Its use of MEG sensors outside the head to measure tiny magnetic fields produced in the brain provides information on the functioning of the nervous system, while MR produces pictures of the brain’s structure. Together, the two enable the device to produce more reliable and accurate images of brain activity.

It also uses superconducting sensors called SQUIDS, and possesses superconductive capabilities in other components. In addition, the technology is designed to have a more open device structure, in which the patient lies on a bed equipped with a helmet-shaped slot for the head, as opposed to conventional MR imaging in which a patient is placed in a long, confined tube and the scanner produces loud, unsettling noises.

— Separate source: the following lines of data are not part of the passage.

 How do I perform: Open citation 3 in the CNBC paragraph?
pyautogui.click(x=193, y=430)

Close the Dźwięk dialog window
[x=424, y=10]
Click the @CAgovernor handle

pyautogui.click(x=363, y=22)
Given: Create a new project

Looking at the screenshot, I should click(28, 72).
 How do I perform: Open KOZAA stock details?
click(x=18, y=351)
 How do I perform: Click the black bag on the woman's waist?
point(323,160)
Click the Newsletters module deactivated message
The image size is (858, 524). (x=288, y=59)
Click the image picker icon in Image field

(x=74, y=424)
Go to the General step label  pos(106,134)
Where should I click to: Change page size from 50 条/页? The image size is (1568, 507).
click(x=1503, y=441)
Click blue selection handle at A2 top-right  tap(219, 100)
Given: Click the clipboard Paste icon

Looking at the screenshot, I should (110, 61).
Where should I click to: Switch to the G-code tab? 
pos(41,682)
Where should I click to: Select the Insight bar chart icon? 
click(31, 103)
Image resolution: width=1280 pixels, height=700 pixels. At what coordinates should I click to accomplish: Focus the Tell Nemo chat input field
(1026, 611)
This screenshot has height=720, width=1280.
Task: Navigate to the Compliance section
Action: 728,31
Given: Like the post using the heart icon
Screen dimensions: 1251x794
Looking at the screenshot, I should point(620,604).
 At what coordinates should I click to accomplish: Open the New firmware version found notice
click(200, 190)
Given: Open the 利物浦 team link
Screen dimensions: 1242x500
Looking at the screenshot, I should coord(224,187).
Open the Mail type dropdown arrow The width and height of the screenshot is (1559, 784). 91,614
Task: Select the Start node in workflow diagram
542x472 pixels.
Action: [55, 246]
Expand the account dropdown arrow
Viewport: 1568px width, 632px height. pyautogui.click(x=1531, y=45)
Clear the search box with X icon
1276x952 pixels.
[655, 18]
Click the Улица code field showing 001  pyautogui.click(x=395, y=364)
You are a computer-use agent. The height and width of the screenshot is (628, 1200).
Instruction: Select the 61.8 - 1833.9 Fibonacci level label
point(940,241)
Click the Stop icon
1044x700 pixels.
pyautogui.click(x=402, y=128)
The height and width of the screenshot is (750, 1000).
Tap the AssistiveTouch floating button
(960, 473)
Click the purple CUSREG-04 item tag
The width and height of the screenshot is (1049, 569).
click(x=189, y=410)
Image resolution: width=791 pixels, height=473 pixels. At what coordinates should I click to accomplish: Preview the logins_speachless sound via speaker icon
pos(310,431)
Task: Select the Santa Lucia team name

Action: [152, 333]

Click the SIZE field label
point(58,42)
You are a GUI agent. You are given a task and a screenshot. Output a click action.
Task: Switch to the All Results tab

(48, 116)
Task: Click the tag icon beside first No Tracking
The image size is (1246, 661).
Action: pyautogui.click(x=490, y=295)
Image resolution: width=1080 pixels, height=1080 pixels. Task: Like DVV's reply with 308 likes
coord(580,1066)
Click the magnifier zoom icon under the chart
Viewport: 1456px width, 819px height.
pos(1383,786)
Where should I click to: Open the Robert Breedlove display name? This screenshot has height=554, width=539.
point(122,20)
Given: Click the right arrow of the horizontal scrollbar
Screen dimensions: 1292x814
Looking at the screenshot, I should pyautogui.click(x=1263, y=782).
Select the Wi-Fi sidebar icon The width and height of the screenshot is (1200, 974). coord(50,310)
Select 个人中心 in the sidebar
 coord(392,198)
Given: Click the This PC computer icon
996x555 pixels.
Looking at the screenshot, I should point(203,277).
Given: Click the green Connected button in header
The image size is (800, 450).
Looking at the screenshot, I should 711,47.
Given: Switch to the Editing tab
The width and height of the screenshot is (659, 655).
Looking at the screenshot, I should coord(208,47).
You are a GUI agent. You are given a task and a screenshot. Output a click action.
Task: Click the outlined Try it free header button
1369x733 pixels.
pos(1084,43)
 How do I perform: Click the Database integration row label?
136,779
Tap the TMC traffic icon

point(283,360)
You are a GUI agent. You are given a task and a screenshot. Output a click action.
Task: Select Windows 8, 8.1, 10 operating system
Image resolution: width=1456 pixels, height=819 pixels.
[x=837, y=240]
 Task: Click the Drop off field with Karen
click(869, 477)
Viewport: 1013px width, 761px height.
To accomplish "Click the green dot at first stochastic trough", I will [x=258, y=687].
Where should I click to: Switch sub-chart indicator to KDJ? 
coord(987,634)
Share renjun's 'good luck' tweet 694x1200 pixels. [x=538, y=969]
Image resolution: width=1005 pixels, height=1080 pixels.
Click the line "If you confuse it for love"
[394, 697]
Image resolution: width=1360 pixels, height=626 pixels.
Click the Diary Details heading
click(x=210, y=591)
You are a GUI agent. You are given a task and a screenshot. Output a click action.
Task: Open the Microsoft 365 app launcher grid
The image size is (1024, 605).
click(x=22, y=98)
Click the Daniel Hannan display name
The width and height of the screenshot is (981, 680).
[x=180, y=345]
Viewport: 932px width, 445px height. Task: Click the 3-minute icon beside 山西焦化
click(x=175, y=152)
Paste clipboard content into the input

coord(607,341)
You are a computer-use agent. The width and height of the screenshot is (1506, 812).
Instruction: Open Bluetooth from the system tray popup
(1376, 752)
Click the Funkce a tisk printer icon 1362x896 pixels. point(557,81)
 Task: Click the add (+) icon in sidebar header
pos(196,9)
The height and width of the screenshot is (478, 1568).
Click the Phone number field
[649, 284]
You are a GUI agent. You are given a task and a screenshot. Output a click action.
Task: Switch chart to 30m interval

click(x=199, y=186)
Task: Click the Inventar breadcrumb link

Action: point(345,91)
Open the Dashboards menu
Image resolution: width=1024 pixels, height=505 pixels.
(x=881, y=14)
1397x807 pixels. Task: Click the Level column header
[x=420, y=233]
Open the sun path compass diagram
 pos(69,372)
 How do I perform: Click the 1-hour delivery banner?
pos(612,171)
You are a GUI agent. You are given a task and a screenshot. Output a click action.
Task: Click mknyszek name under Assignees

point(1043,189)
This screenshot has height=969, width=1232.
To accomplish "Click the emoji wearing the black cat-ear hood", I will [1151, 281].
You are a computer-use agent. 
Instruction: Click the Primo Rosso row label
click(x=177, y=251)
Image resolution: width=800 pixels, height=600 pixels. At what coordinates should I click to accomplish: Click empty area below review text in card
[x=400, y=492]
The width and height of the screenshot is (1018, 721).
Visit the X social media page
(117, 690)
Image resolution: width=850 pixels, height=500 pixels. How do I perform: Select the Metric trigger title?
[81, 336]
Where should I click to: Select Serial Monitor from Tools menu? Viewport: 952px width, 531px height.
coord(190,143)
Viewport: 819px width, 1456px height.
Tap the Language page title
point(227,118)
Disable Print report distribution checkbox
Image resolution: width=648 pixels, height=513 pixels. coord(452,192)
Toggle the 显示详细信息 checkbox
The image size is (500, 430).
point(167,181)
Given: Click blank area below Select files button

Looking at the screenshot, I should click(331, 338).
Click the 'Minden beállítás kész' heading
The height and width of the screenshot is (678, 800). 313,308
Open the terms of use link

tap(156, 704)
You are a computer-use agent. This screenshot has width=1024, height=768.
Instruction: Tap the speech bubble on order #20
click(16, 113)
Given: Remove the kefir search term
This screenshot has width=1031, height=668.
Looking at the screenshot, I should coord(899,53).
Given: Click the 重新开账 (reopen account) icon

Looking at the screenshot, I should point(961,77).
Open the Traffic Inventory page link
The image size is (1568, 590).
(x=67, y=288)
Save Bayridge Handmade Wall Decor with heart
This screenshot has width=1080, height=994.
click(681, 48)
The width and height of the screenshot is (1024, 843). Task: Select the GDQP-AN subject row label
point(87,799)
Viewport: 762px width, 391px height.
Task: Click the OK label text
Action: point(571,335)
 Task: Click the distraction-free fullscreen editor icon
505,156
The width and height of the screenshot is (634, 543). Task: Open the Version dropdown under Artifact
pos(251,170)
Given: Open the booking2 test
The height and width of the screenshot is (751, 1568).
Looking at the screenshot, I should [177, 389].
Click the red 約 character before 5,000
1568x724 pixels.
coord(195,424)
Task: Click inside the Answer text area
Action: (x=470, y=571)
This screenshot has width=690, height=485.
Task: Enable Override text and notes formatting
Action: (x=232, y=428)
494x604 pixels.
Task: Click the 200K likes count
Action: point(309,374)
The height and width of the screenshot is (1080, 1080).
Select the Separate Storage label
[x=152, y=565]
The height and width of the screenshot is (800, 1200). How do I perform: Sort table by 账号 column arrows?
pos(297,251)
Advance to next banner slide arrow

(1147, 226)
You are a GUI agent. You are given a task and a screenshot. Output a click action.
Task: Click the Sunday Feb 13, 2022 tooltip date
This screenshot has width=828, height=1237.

A prototype requires sensitive components that are compatible with one another. Another necessary resource is liquid helium, in which the temperature is only four degrees above absolute zero. Despite the distance of the helium to the patient’s head being just a few centimetres, however, the individual experiences normal room temperatures.

The most difficult challenge is making the extremely sensitive magnetic field measurements while applying strong magnetic pulse sequences in MR imaging, with everything having to be designed in a way that is free of magnetic noise, so that the noise does not cover the measured signals.

“As the technology differs from conventional MR in all its parts, we have had to design various new devices and solutions”, said Koos Zevenhoven, who leads the research group that develops the prototype’s instrumentation and methods, in a statement.

The SQUIDs were developed by VTT Technical Research Centre of Finland.

The researchers aim to develop and commercialize the technology by the end of 2021.